## [Extracted records]

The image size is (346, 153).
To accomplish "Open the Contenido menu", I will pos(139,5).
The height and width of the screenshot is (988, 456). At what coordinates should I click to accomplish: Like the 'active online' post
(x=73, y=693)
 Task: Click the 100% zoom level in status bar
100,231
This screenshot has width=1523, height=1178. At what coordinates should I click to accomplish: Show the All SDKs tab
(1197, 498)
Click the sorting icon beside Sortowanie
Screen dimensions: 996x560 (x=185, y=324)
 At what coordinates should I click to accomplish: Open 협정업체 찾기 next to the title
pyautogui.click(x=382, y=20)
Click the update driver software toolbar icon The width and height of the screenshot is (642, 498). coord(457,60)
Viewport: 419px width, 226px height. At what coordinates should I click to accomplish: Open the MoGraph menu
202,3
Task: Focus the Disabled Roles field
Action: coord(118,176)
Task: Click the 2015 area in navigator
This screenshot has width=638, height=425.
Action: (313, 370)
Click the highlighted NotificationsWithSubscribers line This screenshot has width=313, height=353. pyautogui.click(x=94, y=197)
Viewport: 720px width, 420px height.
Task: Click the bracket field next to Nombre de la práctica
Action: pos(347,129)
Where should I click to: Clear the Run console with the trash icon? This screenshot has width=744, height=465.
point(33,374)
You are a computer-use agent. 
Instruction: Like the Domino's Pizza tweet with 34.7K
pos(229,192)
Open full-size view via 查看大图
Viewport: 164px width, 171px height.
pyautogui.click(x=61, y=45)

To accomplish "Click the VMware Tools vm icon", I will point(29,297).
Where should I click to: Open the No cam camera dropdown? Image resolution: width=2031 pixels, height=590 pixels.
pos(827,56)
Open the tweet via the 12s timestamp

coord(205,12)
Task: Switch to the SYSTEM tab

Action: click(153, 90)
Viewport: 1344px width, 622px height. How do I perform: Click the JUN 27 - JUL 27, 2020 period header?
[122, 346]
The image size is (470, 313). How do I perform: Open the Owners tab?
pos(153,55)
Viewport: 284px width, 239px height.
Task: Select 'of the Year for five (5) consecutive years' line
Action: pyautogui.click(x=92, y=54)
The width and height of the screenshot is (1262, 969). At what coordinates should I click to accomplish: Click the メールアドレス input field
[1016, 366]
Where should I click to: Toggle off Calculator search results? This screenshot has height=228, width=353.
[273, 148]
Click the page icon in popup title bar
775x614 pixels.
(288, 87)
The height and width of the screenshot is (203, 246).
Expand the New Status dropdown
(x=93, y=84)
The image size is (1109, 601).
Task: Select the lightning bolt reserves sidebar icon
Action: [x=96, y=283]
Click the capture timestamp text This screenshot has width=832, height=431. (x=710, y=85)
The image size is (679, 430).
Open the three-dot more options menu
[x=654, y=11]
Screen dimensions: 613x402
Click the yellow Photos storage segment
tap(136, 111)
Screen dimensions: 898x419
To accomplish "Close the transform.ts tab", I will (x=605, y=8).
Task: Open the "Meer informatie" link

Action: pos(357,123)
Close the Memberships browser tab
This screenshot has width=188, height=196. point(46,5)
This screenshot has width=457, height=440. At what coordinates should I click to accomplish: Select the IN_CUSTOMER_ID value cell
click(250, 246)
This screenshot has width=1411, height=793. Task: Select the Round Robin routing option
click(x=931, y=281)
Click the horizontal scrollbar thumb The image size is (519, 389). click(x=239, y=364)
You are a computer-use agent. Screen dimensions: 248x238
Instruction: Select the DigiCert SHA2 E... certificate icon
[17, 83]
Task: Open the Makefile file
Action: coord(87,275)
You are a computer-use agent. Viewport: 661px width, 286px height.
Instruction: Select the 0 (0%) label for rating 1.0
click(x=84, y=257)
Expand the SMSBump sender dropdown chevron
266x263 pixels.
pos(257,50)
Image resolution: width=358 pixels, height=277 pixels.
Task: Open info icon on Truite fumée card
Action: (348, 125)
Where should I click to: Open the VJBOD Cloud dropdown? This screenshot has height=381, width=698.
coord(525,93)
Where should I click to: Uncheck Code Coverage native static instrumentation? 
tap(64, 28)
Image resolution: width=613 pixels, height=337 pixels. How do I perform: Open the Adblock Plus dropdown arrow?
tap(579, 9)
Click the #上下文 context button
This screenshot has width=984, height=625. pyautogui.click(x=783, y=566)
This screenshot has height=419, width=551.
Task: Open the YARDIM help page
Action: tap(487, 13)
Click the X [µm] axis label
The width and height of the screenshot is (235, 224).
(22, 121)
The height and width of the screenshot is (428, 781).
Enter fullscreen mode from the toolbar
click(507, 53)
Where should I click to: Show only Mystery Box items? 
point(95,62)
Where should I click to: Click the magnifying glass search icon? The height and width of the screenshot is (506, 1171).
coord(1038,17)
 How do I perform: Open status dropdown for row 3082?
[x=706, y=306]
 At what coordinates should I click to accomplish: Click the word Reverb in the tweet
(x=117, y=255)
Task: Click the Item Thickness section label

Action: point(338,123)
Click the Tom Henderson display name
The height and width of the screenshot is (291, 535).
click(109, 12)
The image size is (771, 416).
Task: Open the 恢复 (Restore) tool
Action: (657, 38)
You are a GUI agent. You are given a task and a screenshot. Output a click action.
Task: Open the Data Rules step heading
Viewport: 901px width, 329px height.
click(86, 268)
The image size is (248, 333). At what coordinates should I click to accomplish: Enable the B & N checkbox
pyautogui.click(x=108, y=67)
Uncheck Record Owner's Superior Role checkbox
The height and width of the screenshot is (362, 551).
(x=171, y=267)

## [Problem to work on]
Quote every entry exactly.

## [Solution]
The image size is (346, 153).
To accomplish "Open the Contenido menu", I will pos(139,5).
The height and width of the screenshot is (988, 456). At what coordinates should I click to accomplish: Like the 'active online' post
(x=73, y=693)
 Task: Click the 100% zoom level in status bar
100,231
This screenshot has width=1523, height=1178. At what coordinates should I click to accomplish: Show the All SDKs tab
(1197, 498)
Click the sorting icon beside Sortowanie
Screen dimensions: 996x560 (x=185, y=324)
 At what coordinates should I click to accomplish: Open 협정업체 찾기 next to the title
pyautogui.click(x=382, y=20)
Click the update driver software toolbar icon The width and height of the screenshot is (642, 498). coord(457,60)
Viewport: 419px width, 226px height. At what coordinates should I click to accomplish: Open the MoGraph menu
202,3
Task: Focus the Disabled Roles field
Action: coord(118,176)
Task: Click the 2015 area in navigator
This screenshot has width=638, height=425.
Action: (313, 370)
Click the highlighted NotificationsWithSubscribers line This screenshot has width=313, height=353. pyautogui.click(x=94, y=197)
Viewport: 720px width, 420px height.
Task: Click the bracket field next to Nombre de la práctica
Action: pos(347,129)
Where should I click to: Clear the Run console with the trash icon? This screenshot has width=744, height=465.
point(33,374)
You are a computer-use agent. 
Instruction: Like the Domino's Pizza tweet with 34.7K
pos(229,192)
Open full-size view via 查看大图
Viewport: 164px width, 171px height.
pyautogui.click(x=61, y=45)

To accomplish "Click the VMware Tools vm icon", I will point(29,297).
Where should I click to: Open the No cam camera dropdown? Image resolution: width=2031 pixels, height=590 pixels.
pos(827,56)
Open the tweet via the 12s timestamp

coord(205,12)
Task: Switch to the SYSTEM tab

Action: click(153, 90)
Viewport: 1344px width, 622px height. How do I perform: Click the JUN 27 - JUL 27, 2020 period header?
[122, 346]
The image size is (470, 313). How do I perform: Open the Owners tab?
pos(153,55)
Viewport: 284px width, 239px height.
Task: Select 'of the Year for five (5) consecutive years' line
Action: pyautogui.click(x=92, y=54)
The width and height of the screenshot is (1262, 969). At what coordinates should I click to accomplish: Click the メールアドレス input field
[1016, 366]
Where should I click to: Toggle off Calculator search results? This screenshot has height=228, width=353.
[273, 148]
Click the page icon in popup title bar
775x614 pixels.
(288, 87)
The height and width of the screenshot is (203, 246).
Expand the New Status dropdown
(x=93, y=84)
The image size is (1109, 601).
Task: Select the lightning bolt reserves sidebar icon
Action: [x=96, y=283]
Click the capture timestamp text This screenshot has width=832, height=431. (x=710, y=85)
The image size is (679, 430).
Open the three-dot more options menu
[x=654, y=11]
Screen dimensions: 613x402
Click the yellow Photos storage segment
tap(136, 111)
Screen dimensions: 898x419
To accomplish "Close the transform.ts tab", I will (x=605, y=8).
Task: Open the "Meer informatie" link

Action: pos(357,123)
Close the Memberships browser tab
This screenshot has width=188, height=196. point(46,5)
This screenshot has width=457, height=440. At what coordinates should I click to accomplish: Select the IN_CUSTOMER_ID value cell
click(250, 246)
This screenshot has width=1411, height=793. Task: Select the Round Robin routing option
click(x=931, y=281)
Click the horizontal scrollbar thumb The image size is (519, 389). click(x=239, y=364)
You are a computer-use agent. Screen dimensions: 248x238
Instruction: Select the DigiCert SHA2 E... certificate icon
[17, 83]
Task: Open the Makefile file
Action: coord(87,275)
You are a computer-use agent. Viewport: 661px width, 286px height.
Instruction: Select the 0 (0%) label for rating 1.0
click(x=84, y=257)
Expand the SMSBump sender dropdown chevron
266x263 pixels.
pos(257,50)
Image resolution: width=358 pixels, height=277 pixels.
Task: Open info icon on Truite fumée card
Action: (348, 125)
Where should I click to: Open the VJBOD Cloud dropdown? This screenshot has height=381, width=698.
coord(525,93)
Where should I click to: Uncheck Code Coverage native static instrumentation? 
tap(64, 28)
Image resolution: width=613 pixels, height=337 pixels. How do I perform: Open the Adblock Plus dropdown arrow?
tap(579, 9)
Click the #上下文 context button
This screenshot has width=984, height=625. pyautogui.click(x=783, y=566)
This screenshot has height=419, width=551.
Task: Open the YARDIM help page
Action: tap(487, 13)
Click the X [µm] axis label
The width and height of the screenshot is (235, 224).
(22, 121)
The height and width of the screenshot is (428, 781).
Enter fullscreen mode from the toolbar
click(507, 53)
Where should I click to: Show only Mystery Box items? 
point(95,62)
Where should I click to: Click the magnifying glass search icon? The height and width of the screenshot is (506, 1171).
coord(1038,17)
 How do I perform: Open status dropdown for row 3082?
[x=706, y=306]
 At what coordinates should I click to accomplish: Click the word Reverb in the tweet
(x=117, y=255)
Task: Click the Item Thickness section label

Action: point(338,123)
Click the Tom Henderson display name
The height and width of the screenshot is (291, 535).
click(109, 12)
The image size is (771, 416).
Task: Open the 恢复 (Restore) tool
Action: (657, 38)
You are a GUI agent. You are given a task and a screenshot. Output a click action.
Task: Open the Data Rules step heading
Viewport: 901px width, 329px height.
click(86, 268)
The image size is (248, 333). At what coordinates should I click to accomplish: Enable the B & N checkbox
pyautogui.click(x=108, y=67)
Uncheck Record Owner's Superior Role checkbox
The height and width of the screenshot is (362, 551).
(x=171, y=267)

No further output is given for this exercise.